20.52. A typical coal-fired power plant generates 1000 MW of usable power at an overall thermal efficiency of 40\(\%\) (a) What is the rate of heat input to the plant? (b) The plant burns anthracite coal, which has a heat of combustion of \(265 \times 10^{7} \mathrm{J} / \mathrm{kg}\) . How much coal does the plant use per day, if it operates continuously? (c) At what rate is heat ejected into the cool reservoir, which is the nearby river?(d) The river's temperature is \(18.0^{\circ} \mathrm{C}\) before it reaches the power plant and \(18.5^{\circ} \mathrm{C}\) after it has received the plant's waste heat. Calculate the river's flow rate, in cubic meters per second. (e) By how much does the river's entropy increase each second?

20.54. An air conditioner operates on 800 \(\mathrm{W}\) of power and has a performance coefficient of 2.80 with a room temperature of \(21.0^{\circ} \mathrm{C}\) and an outside temperature of \(35.0^{\circ} \mathrm{C}\) (a) Calculate the rate of heat removal for this unit. (b) Calculate the rate at which heat is discharged to the outside air. (c) Calculate the total entropy change in the room if the air conditioner runs for 1 hour.

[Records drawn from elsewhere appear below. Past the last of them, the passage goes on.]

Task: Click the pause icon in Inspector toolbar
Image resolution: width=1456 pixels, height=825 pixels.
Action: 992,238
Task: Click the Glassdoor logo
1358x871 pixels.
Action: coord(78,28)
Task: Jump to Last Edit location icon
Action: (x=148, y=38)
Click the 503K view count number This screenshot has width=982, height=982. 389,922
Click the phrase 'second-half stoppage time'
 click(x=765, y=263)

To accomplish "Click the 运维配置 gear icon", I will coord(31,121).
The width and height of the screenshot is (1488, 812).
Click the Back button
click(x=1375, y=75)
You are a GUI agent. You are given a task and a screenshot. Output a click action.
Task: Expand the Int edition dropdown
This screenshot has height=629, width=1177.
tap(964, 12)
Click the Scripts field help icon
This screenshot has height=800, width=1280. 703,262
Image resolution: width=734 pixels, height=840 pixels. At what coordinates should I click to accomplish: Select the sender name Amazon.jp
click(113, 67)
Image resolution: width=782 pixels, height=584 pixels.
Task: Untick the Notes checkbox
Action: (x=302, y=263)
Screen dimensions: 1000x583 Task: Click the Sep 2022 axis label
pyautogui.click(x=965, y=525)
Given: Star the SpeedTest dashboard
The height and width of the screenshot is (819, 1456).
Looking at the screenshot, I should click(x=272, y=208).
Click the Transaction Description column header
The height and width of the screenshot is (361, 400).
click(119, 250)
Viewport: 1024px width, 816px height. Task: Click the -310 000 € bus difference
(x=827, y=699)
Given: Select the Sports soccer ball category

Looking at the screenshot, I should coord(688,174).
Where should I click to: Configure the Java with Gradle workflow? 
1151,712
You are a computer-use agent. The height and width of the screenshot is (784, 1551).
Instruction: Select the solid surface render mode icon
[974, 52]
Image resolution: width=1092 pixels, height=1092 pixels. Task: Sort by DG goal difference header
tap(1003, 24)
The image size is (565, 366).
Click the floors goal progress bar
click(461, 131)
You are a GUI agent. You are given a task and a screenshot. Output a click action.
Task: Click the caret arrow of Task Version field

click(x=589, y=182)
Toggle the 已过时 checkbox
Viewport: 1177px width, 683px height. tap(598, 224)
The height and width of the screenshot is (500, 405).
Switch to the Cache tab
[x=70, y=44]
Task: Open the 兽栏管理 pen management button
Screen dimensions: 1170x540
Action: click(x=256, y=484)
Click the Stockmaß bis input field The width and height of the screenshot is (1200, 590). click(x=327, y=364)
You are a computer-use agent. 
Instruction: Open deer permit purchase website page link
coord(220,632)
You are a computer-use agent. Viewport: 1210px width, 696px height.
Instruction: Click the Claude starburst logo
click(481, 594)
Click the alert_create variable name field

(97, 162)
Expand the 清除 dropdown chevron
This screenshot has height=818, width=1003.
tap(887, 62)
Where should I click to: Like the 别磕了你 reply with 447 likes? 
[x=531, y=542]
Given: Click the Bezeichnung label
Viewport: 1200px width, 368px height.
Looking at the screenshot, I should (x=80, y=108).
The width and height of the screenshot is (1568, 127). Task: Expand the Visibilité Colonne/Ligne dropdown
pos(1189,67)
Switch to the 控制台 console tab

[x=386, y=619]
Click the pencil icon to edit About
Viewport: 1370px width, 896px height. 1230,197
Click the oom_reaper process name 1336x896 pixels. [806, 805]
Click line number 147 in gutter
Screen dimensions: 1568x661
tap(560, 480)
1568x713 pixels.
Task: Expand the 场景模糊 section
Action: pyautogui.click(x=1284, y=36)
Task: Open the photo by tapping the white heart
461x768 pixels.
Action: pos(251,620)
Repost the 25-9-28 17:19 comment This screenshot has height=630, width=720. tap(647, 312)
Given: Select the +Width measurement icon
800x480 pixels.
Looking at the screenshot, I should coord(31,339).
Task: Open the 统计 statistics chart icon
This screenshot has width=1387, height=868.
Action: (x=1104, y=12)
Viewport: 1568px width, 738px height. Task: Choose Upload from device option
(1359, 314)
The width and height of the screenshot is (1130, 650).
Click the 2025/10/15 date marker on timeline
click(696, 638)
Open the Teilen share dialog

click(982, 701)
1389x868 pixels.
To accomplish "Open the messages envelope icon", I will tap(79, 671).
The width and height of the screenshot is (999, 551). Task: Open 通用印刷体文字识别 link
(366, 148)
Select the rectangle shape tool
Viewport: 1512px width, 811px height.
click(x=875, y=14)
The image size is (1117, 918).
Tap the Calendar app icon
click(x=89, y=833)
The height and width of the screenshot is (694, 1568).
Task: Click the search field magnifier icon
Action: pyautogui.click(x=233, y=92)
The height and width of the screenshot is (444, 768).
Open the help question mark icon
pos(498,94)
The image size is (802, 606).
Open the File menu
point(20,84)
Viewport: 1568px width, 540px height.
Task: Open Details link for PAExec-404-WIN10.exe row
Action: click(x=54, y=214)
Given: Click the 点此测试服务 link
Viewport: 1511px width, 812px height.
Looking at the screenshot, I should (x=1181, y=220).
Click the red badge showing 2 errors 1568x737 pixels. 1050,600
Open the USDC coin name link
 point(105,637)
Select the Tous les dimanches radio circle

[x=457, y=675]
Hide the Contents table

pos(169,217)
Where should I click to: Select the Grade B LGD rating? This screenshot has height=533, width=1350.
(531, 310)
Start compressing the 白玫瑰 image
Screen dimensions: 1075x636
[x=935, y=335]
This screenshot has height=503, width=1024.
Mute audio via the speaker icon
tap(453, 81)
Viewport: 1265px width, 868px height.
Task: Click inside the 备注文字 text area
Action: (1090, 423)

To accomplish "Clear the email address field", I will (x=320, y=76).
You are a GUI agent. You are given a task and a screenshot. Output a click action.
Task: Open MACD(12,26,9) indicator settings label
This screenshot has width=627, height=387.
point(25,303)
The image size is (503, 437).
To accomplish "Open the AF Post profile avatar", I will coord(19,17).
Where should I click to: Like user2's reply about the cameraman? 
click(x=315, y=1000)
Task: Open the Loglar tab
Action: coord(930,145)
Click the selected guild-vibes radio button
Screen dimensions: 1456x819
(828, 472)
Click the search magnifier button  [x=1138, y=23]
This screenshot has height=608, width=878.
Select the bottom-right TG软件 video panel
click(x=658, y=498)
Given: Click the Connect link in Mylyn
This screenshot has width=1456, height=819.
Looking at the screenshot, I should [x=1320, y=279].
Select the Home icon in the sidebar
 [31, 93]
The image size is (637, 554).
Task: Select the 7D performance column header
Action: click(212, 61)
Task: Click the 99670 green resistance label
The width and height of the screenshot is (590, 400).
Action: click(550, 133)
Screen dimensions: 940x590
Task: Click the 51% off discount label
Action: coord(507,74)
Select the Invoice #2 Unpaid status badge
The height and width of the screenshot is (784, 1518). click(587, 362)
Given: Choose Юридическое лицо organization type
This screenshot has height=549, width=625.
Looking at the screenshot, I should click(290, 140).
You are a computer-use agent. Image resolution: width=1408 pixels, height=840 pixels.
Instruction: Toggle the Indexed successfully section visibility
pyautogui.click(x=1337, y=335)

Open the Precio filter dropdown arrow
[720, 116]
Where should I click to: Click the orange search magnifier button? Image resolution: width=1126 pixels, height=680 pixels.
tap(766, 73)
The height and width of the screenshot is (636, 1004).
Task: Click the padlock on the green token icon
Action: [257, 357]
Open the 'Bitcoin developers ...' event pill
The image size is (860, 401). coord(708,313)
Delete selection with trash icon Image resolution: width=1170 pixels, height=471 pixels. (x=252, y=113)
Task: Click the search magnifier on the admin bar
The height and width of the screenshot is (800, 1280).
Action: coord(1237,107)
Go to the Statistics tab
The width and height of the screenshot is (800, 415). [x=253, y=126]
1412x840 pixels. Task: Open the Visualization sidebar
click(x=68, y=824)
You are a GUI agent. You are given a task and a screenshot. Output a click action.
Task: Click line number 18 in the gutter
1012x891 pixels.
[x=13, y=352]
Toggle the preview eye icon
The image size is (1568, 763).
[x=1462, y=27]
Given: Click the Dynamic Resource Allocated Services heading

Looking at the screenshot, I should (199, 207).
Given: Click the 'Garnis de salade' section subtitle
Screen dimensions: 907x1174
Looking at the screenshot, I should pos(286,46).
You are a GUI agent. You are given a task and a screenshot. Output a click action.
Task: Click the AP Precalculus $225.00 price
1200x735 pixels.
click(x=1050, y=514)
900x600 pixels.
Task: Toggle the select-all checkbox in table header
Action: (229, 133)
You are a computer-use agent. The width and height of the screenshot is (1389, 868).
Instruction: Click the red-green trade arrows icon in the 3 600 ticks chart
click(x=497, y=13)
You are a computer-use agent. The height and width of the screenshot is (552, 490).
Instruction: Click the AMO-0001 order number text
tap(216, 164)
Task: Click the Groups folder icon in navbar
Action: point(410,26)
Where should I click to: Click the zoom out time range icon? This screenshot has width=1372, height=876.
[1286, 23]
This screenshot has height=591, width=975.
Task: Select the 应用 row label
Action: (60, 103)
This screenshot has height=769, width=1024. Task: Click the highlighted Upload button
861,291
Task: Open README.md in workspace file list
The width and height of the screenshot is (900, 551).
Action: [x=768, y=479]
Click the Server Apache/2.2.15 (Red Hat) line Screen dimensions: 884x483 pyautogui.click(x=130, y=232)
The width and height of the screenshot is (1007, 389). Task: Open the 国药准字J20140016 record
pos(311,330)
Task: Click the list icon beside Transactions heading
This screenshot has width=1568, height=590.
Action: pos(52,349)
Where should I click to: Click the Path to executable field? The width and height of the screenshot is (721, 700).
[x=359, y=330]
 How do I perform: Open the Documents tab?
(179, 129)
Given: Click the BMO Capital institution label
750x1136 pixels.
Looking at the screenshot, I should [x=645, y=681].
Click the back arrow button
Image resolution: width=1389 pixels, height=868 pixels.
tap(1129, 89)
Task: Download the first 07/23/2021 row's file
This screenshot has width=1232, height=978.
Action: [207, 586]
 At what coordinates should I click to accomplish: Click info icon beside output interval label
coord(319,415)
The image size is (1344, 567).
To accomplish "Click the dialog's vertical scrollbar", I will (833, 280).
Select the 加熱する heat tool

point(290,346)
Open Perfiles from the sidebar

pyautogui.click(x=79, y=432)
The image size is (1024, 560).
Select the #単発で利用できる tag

Calculate the total entropy change in the outside air for the same time period. (d) What is the net change in entropy for the system (room + outside air)?

20.56. The maximum power that can be extracted by a wind turbine from an air stream is approximately $$ P=k d^{2} v^{3} $$ where \(d\) is the blade diameter \(v\) is the wind speed, and the constant \(k=0.5 \mathrm{W} \cdot \mathrm{s}^{3} / \mathrm{m}^{5} .\) (a) Explain the dependence of \(P\) on \(d\) and on \(v\) by considering a cylinder of air that passes over the turbine blades in time \(t(\text { Fig. } 20.31)\) . This cylinder has diameter \(d .\) length \(L=v t\) and density \(\rho .\) (b) The Mod-SB wind turbine at Kahaku on the Hawaiian island of Oahu has a blade diameter of 97 \(\mathrm{m}\) (slightly longer than a football field sits atop a \(58-\mathrm{m}\) tower. It can produce 3.2 \(\mathrm{MW}\) of electric power. Assuming 25\(\%\) efficiency, what wind speed is required to produce this amount of power? Give your answer in \(\mathrm{m} / \mathrm{s}\) and in \(\mathrm{km} / \mathrm{h}\) . (c) Commercial wind turbines are commonly located in or downwind of mountain passes. Why?

20.57. (a) How much work must a Carnot refrigerator do on a hot day to transfer 1000 \(\mathrm{J}\) of heat from its interior at \(10^{\circ} \mathrm{C}\) to the out- side air at \(35.0^{\circ} \mathrm{C}\) ? (b) How much work must the same refrigerator do to transfer the same amount of heat if the interior temperature is the same, but the outside air is at only \(15.0^{\circ} \mathrm{C} ?\) (c) Sketch \(p V_{-}\) diagrams for these two situations. Can you explain in physical terms why more work must be done when the temperature difference between the two isothermal stages is greater?

20.58. A \(0.0500-\mathrm{kg}\) cube of ice at an initial temperature of \(-15.0^{\circ} \mathrm{C}\) is placed in 0.600 \(\mathrm{kg}\) of water at \(T=45.0^{\circ} \mathrm{C}\) in an insulated container of negligible mass. (a) Calculate the final temperature of the water once the ice has melted. (b) Calculate the change in entropy of the system.

20.63. An object of mass \(m_{1}\) , specific heat capacity \(c_{1}\) , and temperature \(T_{1}\) is placed in contact with a second object of mass \(m_{2},\) specific heat capacity \(c_{2},\) and temperature \(T_{2}>T_{1} .\) As a result, the temperature of the first object increases to \(T\) and the temperature of the second object decreases to \(T^{\prime} .\) (a) Show that the entropy increase of the system is $$ \Delta S=m_{1} c_{1} \ln \frac{T}{T_{1}}+m_{2} c_{2} \ln \frac{T^{\prime}}{T_{2}} $$ and show that energy conservation requires that $$ m_{1} c_{1}\left(T-T_{1}\right)=m_{2} c_{2}\left(T_{2}-T^{\prime}\right) $$ (b) Show that the entropy change \(\Delta S\) , considered as a function of \(T,\) is a maximum if \(T=T,\) which is just the condition of thermodynamic equilibrium. (c) Discuss the result of part (b) in terms of the idea of entropy as a measure of disorder.